== Data listing ==

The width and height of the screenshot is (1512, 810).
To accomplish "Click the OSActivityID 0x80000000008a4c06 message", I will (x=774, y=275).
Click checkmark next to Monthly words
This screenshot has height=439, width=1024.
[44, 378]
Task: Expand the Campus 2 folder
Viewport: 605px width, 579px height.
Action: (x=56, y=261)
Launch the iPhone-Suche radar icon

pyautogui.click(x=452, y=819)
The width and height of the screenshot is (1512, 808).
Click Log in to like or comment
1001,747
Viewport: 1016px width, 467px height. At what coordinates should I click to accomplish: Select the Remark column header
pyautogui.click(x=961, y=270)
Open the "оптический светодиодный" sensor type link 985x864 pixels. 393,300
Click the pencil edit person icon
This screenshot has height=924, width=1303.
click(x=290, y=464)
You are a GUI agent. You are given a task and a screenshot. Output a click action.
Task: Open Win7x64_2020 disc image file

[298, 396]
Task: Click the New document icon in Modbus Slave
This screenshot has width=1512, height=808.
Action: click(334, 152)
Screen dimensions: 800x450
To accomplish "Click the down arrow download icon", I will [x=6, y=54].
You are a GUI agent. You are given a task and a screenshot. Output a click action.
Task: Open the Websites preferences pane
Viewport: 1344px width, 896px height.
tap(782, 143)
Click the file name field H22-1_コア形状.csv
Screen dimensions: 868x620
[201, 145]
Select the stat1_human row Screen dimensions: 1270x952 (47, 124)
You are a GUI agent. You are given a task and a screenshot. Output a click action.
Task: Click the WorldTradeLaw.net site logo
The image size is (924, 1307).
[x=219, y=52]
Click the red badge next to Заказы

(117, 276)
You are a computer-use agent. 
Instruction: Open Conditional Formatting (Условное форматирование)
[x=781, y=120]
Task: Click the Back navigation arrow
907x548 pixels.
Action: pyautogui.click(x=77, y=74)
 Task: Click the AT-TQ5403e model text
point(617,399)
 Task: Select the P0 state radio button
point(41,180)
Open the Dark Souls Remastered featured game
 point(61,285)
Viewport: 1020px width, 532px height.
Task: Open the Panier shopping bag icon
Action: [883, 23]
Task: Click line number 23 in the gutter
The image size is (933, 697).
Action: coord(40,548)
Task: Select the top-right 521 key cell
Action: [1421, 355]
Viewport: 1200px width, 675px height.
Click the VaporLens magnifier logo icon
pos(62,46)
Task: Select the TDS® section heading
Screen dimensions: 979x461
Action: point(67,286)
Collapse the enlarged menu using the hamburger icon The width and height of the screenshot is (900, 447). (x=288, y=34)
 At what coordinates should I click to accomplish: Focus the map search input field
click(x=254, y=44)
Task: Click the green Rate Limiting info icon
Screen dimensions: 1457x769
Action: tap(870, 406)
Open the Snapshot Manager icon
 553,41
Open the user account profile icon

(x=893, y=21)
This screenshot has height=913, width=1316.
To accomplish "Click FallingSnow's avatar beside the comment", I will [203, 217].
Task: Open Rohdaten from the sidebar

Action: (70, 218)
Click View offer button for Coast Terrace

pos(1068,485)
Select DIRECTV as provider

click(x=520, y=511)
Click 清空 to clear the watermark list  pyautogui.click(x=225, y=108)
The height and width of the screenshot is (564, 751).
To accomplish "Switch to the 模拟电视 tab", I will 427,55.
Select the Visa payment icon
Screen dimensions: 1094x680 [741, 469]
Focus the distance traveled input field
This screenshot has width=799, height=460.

== Work task ==
Set down only the lines running from the line with "Task: Open Rohdaten from the sidebar" to the end of the entries above, both included, exactly as they stand.

== Task result ==
Task: Open Rohdaten from the sidebar

Action: (70, 218)
Click View offer button for Coast Terrace

pos(1068,485)
Select DIRECTV as provider

click(x=520, y=511)
Click 清空 to clear the watermark list  pyautogui.click(x=225, y=108)
The height and width of the screenshot is (564, 751).
To accomplish "Switch to the 模拟电视 tab", I will 427,55.
Select the Visa payment icon
Screen dimensions: 1094x680 [741, 469]
Focus the distance traveled input field
This screenshot has width=799, height=460.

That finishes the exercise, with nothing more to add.